2 comentarios a "Plantar mirando a las estrellas"
Leyendo el primer párrafo del artículo mi boca no dejaba de babear imaginando el sabor de ese pedazo de rodaballo; si además lo acompañamos como merece, un blanco de chenin blanc como el que el autor menciona, la cosa se pone muy complicada porque al babeo mencionado se une el crujir de mis tripas.
No soy muy conocedor de las prácticas vitivinícolas de caracter biodinámico. El respeto por el terruño, el cuidado de la planta y su fruto y el evitar la adición de productos químicos innecesarios me parecen prácticas muy loables. Ahora, cuando se añaden matices esotéricos, la asunto cambia. No dejo de imaginarme a Rappel o a la bruja Lola vestidos de payeses tratando de hacer vino. Permítanme ser un poco escéptico.
Se conoce más sobre los alimentos pero la compartimentación de tanto conocimiento y su orientación hacia el productivismo como modelo económico y la primacía del valor industrial, no da los resultados que sería de desear por parte de muchos consumidores (tanto los insatisfechos del mundo desarrollado como los 1.020 millones de personas que padecen hambre crónica). Se conoce más pero se es menos sabio.
La falta de sabor se sustituye por el artificio, la construcción espectacular, la sofisticación del léxico, las prestaciones del marketing, en resumidas cuentas, por la apariencia.

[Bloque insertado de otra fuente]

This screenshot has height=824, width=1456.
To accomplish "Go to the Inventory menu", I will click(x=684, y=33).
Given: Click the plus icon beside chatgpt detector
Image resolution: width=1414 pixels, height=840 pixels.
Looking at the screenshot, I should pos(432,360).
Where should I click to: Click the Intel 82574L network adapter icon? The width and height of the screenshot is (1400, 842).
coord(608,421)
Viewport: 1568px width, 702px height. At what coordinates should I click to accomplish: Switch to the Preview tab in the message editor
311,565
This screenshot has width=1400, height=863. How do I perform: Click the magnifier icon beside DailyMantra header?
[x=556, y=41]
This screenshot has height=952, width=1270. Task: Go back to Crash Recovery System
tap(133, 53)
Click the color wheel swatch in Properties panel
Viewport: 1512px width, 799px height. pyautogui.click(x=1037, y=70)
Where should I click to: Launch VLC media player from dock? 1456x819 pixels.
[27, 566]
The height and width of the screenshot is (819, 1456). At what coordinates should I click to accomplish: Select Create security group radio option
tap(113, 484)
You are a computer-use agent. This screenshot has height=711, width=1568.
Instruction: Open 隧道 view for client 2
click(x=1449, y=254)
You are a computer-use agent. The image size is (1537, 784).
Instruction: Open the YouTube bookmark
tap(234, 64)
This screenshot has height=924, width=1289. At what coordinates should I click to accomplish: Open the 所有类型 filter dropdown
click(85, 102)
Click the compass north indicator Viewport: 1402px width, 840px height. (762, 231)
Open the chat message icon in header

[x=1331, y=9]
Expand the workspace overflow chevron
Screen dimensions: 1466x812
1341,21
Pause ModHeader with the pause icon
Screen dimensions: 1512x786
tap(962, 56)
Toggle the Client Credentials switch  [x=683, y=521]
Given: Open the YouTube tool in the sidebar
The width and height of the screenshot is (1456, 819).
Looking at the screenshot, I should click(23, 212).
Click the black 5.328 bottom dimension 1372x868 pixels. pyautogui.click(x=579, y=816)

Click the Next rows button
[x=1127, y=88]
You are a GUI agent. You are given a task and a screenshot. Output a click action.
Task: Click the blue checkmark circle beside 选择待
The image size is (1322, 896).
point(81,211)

Se podría decir que sabiduría y fidelidad forman pareja. Algo que deben saber Joly y Savall. Oasis culturales.
Un poco de todo sabía el agricultor de antaño. Gestionaba el tempo agrícola, incluido el paisaje. Quizás todo lo que se producía no fuera higiénicamente óptimo (también éramos más fuertes inmunológicamente), pero parece que hoy se le añora, se le reivindica (tanto la FAO, como Oliver de Shutter, nuevo relator de la ONU). Con el tiempo todo el mundo agrícola (principalmente occidental) se especializó; todo se diseccionó, se comprendió mejor cada elemento por separado, pero la visión de conjunto quedó bajo la tutela del intensivismo y el valor añadido de lo mercantil, contribuyéndose así a que en el último siglo desapareciese un 75% de la diversidad agrícola y, por lo tanto, a una estandarización del gusto.
Aquello que se conoció como “don de la naturaleza” es hoy un producto de sustitución planificado por los entresijos bursátiles.
Es triste pensar que algunos concentren su capacidad cognitiva en el presente olvidando que existió un pasado que nos pertenece y que deberá haber un futuro más ilusionante que lo que hoy nos ofrecen y que también ha de ser de todos.